Work to complete:
Starting at the line that has "Click the hanslivewire published header text" and stopping after the line that has "Task: Open the settings gear icon", reproduce the listing below exactly; omit everything else.

Extracted material:

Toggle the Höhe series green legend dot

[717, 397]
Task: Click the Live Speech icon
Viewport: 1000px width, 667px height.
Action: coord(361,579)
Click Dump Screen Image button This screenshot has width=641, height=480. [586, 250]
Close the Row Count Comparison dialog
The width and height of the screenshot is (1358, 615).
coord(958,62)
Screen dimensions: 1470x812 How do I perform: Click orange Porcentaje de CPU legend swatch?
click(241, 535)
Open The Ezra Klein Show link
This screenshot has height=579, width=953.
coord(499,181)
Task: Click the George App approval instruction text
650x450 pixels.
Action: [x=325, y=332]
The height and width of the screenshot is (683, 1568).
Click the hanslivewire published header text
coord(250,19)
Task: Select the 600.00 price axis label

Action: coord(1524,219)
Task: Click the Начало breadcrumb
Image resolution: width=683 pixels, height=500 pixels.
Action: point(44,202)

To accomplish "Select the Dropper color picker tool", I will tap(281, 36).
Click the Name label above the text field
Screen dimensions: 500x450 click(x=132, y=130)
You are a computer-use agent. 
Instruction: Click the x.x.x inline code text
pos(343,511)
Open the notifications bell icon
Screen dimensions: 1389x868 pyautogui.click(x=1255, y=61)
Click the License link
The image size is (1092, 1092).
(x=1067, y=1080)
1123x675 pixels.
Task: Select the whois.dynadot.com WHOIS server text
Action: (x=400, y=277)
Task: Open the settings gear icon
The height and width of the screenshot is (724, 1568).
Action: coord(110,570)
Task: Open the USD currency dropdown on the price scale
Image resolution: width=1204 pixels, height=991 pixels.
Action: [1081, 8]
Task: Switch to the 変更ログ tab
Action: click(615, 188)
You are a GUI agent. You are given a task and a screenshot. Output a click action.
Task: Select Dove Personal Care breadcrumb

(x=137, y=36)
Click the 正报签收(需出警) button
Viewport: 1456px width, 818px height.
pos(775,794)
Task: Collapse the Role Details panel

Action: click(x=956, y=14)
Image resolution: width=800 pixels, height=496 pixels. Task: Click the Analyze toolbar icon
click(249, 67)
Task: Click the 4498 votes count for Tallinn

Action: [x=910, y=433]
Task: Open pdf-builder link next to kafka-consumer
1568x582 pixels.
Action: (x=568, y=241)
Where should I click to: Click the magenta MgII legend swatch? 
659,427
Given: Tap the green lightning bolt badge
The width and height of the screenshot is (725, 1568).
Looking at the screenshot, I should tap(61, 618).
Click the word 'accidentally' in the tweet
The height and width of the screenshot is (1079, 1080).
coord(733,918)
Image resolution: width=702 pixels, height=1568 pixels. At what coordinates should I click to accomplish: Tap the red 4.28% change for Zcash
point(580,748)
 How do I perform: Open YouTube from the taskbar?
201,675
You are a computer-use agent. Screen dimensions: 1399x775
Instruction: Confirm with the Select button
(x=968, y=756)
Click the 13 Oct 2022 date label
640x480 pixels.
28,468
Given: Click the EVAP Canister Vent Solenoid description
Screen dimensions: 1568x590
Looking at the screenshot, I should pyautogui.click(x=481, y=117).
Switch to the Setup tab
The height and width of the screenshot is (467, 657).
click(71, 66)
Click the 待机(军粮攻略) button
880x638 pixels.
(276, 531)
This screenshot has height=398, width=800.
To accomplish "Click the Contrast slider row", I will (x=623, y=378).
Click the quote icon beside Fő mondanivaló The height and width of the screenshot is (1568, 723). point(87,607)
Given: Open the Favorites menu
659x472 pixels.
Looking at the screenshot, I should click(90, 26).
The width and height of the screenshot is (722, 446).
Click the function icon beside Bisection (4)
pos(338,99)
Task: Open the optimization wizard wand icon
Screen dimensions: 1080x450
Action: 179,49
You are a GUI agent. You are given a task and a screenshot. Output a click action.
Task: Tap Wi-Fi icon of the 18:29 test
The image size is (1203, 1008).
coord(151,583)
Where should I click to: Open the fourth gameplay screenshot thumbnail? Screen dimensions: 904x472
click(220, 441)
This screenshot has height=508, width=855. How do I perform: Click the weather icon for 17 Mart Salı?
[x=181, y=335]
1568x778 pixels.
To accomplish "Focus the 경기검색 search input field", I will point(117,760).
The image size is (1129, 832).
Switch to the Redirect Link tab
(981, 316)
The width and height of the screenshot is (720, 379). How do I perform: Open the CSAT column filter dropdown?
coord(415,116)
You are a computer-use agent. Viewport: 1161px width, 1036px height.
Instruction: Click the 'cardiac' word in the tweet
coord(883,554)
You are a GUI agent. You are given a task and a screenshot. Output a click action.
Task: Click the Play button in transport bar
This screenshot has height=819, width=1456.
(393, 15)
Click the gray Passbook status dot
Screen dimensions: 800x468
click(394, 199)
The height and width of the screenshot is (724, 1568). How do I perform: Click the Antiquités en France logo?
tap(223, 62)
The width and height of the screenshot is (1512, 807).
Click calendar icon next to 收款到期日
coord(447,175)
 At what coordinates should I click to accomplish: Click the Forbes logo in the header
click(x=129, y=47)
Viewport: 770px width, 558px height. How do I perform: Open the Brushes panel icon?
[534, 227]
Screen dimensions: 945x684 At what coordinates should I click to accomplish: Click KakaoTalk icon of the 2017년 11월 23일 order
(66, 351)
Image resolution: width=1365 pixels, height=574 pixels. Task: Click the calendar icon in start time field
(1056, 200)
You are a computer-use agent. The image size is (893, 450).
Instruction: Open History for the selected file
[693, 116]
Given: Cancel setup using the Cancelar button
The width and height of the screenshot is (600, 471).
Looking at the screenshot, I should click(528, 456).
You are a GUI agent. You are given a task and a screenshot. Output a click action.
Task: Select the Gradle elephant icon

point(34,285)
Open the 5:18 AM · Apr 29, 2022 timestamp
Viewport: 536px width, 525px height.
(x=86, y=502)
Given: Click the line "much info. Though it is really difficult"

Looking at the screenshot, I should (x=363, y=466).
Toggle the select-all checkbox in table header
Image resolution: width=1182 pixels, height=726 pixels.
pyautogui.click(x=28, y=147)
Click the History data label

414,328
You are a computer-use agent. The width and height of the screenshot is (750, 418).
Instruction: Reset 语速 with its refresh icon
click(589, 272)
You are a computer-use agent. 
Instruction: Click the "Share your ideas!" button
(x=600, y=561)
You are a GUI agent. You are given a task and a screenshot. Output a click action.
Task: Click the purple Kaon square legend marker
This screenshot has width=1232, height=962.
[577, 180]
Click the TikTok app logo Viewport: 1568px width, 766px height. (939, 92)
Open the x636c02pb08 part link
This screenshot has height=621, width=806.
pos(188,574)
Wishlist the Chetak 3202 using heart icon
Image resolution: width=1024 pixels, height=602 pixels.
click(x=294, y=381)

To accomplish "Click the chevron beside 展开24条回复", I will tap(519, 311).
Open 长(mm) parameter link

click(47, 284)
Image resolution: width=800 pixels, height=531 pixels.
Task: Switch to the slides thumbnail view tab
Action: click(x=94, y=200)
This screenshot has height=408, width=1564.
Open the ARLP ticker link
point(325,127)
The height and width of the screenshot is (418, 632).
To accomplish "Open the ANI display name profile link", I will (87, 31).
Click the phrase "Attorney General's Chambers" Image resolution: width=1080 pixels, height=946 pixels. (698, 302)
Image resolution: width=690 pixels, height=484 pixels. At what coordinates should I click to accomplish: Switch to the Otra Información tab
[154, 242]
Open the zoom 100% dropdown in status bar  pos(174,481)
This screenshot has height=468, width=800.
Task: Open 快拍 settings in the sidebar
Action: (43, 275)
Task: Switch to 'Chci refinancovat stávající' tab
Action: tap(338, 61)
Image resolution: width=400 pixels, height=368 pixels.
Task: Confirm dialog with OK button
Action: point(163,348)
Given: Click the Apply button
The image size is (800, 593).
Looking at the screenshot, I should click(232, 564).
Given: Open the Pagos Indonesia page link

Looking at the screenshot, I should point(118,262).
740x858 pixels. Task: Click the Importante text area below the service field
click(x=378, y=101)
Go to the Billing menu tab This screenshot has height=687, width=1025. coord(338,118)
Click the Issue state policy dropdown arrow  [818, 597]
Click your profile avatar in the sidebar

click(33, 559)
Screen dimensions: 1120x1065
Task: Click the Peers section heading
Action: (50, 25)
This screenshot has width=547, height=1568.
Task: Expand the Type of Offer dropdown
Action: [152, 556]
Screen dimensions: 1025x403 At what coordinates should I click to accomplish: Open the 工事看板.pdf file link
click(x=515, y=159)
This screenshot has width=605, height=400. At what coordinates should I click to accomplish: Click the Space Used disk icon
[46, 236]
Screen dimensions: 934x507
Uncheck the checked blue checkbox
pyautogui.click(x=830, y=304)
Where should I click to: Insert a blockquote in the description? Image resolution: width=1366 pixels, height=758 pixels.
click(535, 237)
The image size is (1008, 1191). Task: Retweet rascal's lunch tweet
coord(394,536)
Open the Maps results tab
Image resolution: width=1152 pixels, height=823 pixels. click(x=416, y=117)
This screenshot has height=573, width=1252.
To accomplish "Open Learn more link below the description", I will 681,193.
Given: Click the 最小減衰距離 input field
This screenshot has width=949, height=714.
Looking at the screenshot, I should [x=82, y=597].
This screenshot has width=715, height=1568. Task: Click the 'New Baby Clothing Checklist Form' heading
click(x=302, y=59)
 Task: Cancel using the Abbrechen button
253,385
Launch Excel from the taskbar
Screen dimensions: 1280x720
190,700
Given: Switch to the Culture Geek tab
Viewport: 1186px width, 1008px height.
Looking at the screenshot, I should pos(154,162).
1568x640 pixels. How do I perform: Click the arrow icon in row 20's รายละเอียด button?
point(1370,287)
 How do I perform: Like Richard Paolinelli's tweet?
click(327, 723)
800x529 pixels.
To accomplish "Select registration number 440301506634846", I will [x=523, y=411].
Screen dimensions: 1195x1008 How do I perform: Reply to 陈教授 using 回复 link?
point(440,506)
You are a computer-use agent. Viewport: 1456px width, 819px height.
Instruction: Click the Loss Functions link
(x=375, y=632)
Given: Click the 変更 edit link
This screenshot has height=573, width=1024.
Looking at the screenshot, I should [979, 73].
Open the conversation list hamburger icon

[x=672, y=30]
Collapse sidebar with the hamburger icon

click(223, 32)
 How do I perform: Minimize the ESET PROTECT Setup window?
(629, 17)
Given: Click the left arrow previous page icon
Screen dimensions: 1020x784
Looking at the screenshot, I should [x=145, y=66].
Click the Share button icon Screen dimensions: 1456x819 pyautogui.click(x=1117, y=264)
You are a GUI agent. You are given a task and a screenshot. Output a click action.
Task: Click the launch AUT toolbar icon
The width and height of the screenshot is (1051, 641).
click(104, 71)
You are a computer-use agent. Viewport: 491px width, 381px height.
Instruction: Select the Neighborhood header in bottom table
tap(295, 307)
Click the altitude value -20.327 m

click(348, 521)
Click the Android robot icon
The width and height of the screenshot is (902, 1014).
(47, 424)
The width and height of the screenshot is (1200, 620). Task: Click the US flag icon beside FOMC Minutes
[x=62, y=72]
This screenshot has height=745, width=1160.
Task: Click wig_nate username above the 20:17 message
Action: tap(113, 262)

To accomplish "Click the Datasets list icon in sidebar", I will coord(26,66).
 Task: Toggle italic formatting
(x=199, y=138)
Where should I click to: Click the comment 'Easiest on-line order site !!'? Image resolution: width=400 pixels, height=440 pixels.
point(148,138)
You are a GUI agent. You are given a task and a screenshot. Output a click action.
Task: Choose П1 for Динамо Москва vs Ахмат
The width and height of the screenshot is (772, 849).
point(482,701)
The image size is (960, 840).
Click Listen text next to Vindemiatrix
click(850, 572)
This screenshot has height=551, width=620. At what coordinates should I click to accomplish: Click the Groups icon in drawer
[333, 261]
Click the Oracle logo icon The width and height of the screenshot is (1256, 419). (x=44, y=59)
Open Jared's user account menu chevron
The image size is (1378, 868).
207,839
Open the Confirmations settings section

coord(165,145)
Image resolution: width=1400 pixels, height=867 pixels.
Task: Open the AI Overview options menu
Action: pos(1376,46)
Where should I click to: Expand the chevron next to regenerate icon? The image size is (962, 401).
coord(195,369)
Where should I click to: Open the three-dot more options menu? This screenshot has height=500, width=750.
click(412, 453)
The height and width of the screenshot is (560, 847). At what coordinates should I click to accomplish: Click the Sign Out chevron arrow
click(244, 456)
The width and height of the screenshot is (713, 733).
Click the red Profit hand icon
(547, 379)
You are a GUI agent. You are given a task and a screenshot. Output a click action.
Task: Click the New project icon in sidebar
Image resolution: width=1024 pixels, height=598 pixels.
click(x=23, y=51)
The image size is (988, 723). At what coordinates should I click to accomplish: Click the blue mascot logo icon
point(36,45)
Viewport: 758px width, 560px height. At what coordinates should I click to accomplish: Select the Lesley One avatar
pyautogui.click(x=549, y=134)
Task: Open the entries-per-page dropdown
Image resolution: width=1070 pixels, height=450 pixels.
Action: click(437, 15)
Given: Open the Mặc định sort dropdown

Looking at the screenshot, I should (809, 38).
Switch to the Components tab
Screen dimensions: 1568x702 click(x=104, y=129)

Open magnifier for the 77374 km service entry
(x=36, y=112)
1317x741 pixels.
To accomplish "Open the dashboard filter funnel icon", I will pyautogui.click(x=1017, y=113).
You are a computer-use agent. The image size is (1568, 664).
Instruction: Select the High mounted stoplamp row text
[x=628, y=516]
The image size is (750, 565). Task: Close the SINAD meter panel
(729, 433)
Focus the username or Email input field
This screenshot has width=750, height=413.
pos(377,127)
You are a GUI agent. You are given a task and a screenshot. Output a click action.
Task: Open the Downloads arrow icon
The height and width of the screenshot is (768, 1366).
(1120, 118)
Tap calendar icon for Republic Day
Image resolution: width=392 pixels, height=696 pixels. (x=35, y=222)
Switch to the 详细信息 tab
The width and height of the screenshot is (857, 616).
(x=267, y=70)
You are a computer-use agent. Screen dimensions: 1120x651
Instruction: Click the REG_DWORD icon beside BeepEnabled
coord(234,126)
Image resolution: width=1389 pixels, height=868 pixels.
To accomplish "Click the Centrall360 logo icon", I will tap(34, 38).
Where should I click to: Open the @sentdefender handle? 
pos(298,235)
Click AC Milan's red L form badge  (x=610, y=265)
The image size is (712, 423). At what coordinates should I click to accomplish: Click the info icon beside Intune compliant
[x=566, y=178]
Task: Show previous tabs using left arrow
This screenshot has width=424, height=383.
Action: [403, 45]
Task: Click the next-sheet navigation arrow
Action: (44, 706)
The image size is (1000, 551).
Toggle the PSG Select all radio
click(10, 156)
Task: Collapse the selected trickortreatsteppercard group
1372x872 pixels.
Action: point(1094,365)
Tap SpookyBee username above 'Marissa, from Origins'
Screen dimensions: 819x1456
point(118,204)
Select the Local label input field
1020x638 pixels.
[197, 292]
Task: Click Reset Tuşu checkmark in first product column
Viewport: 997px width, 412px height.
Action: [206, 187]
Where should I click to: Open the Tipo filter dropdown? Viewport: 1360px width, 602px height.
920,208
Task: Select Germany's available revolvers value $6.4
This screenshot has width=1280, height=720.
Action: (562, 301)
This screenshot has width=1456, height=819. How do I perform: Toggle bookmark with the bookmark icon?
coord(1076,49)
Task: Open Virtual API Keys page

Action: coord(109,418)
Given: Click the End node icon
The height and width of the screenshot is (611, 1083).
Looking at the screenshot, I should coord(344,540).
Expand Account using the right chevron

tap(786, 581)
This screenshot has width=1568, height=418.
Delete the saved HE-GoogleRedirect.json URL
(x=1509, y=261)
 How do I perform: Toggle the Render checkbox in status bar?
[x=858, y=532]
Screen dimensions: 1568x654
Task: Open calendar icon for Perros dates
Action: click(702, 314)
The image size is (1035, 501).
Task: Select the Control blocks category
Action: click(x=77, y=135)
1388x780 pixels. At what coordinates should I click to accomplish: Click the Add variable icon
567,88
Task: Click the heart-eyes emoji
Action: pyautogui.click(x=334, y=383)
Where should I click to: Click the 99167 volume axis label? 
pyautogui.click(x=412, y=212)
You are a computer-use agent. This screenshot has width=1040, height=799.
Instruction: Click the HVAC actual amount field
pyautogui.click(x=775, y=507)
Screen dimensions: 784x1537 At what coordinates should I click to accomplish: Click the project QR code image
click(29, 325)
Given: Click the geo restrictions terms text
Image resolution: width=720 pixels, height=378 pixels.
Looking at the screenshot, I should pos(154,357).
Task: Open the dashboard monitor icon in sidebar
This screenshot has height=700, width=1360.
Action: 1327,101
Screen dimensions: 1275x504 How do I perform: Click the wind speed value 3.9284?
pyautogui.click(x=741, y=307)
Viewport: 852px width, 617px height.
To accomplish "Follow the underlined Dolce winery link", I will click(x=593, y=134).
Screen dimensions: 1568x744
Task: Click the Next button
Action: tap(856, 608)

Exercise answer:
Click the hanslivewire published header text
coord(250,19)
Task: Select the 600.00 price axis label

Action: coord(1524,219)
Task: Click the Начало breadcrumb
Image resolution: width=683 pixels, height=500 pixels.
Action: point(44,202)

To accomplish "Select the Dropper color picker tool", I will tap(281, 36).
Click the Name label above the text field
Screen dimensions: 500x450 click(x=132, y=130)
You are a computer-use agent. 
Instruction: Click the x.x.x inline code text
pos(343,511)
Open the notifications bell icon
Screen dimensions: 1389x868 pyautogui.click(x=1255, y=61)
Click the License link
The image size is (1092, 1092).
(x=1067, y=1080)
1123x675 pixels.
Task: Select the whois.dynadot.com WHOIS server text
Action: (x=400, y=277)
Task: Open the settings gear icon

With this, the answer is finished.